Navigate the three stages of Australian super tax: contributions, fund earnings (0% vs 15%), and withdrawals, including rules for high earners.
Australia’s superannuation funds are designed to encourage retirement savings through a concessionally taxed environment. The system taxes money at three distinct stages: when it is contributed, when investment income is earned within the fund, and when it is finally withdrawn as a benefit. Understanding the specific caps, thresholds, and tax rates applied at each stage is essential.

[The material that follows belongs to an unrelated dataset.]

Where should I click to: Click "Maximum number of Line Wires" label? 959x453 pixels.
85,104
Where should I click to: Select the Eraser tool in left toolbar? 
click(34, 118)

Money contributed to a super fund is classified as either concessional or non-concessional. Concessional contributions are made with pre-tax income, including employer Superannuation Guarantee payments and salary sacrifice amounts. These contributions are taxed at a flat rate of 15% upon entry, which is typically lower than the individual’s marginal income tax rate.
The concessional contributions cap limits the amount receiving the 15% tax treatment. For the 2025-26 financial year, this cap is $30,000. Individuals may use the ‘carry-forward’ rule to utilize unused portions of the cap from the previous five years, provided their total super balance is below $500,000. Non-concessional contributions are made from after-tax income and are not subject to the 15% contributions tax upon entry.

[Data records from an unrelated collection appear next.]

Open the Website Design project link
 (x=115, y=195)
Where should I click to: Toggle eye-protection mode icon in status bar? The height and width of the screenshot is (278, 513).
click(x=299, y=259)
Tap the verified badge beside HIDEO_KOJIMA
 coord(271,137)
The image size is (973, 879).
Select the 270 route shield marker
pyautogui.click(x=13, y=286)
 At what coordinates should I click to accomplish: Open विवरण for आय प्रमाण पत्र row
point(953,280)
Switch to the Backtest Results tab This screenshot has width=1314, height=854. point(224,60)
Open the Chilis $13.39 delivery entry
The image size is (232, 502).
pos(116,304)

The non-concessional cap for the 2025-26 financial year is $120,000. A ‘bring-forward’ rule allows eligible individuals under age 75 to access up to two future years’ caps, permitting a total contribution of up to $360,000 in one year. However, individuals whose Total Superannuation Balance is $2.0 million or more on the previous June 30 are ineligible to make non-concessional contributions.
Investment earnings within a super fund are taxed differently depending on whether the member is in the accumulation or retirement phase. During the accumulation phase, investment earnings, such as interest, dividends, and rent, are taxed at a maximum rate of 15%. Capital gains realized on assets held for over 12 months receive a one-third discount, reducing the effective capital gains tax rate from 15% to 10%.

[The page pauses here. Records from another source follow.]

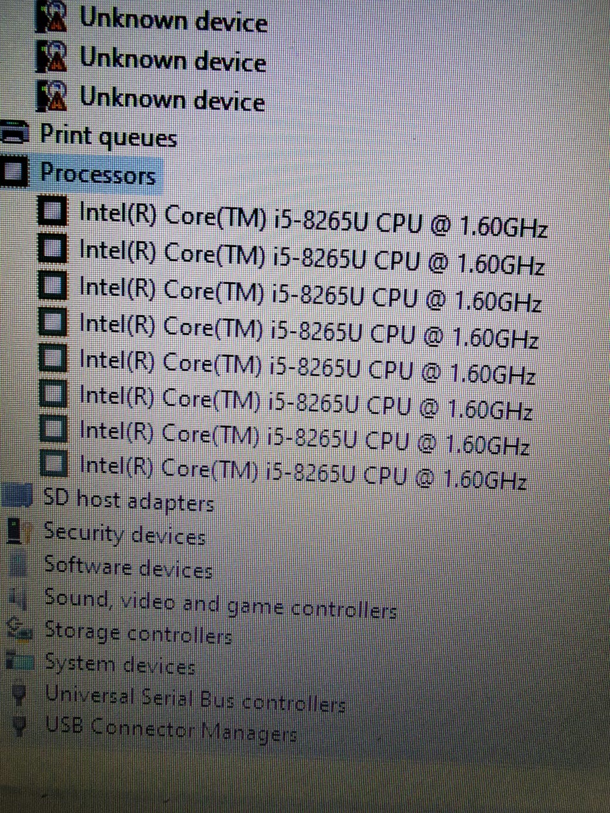610x813 pixels.
Task: Click the System devices folder icon
Action: [x=20, y=662]
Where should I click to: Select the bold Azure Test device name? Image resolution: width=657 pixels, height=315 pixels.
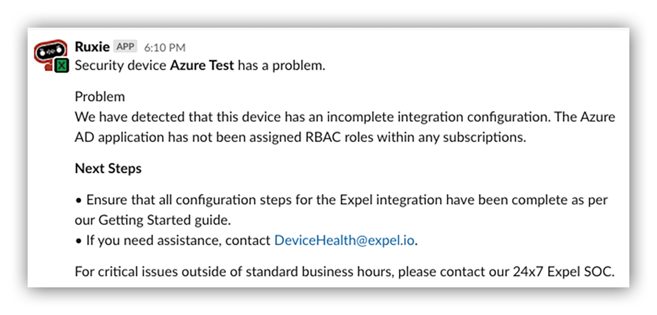202,66
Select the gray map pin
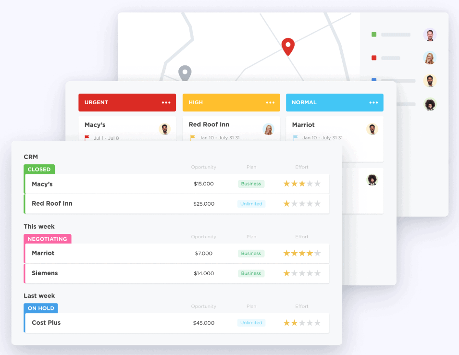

This tax treatment changes significantly once a member moves into the retirement phase by starting an income stream, such as an account-based pension. Investment earnings within the retirement phase are generally tax-exempt, taxed at a 0% rate. This tax-free status applies to income and capital gains from assets supporting the retirement income stream.
The amount of super that can be transferred into the tax-free retirement phase is limited by the Transfer Balance Cap (TBC), set at $2.0 million for the 2025-26 financial year. Savings exceeding this cap must remain in the accumulation phase, where investment earnings continue to be taxed at the 15% rate.
The tax treatment of money withdrawn from a super fund depends on the recipient’s age and whether a condition of release, such as retirement, has been met. For individuals who have reached age 60 and satisfied a condition of release, all lump sum or income stream payments from the taxed super fund are received tax-free. The preservation age, which is the minimum age a member can access their super, is 60 for anyone born after June 30, 1964.
If a member has reached their preservation age but is under age 60, withdrawals are comprised of a tax-free component and a taxable component. The tax-free component, which generally includes non-concessional contributions, is received tax-free. The taxable component, derived from concessional contributions and fund earnings, is taxed at marginal rates, though a low-rate tax threshold applies to lump sum withdrawals.
For the 2025-26 financial year, the low-rate cap for lump sum withdrawals for those under 60 is $260,000 and is received tax-free. Amounts exceeding this cap are taxed at a maximum rate of 15% plus the Medicare levy. Income stream payments received by members under age 60 are taxed at marginal rates, with a 15% tax offset applied to the taxable component.
High-income earners face an additional tax on concessional contributions, known as Division 293 tax. This tax is an additional 15% levy applied to concessional contributions for individuals whose income exceeds a specified threshold. For the 2025-26 financial year, the Division 293 income threshold is $250,000.
The tax applies to the lower of the total concessional contributions or the amount by which the individual’s income exceeds the $250,000 threshold. This additional 15% tax increases the total tax rate on affected concessional contributions from the standard 15% to an effective rate of 30%.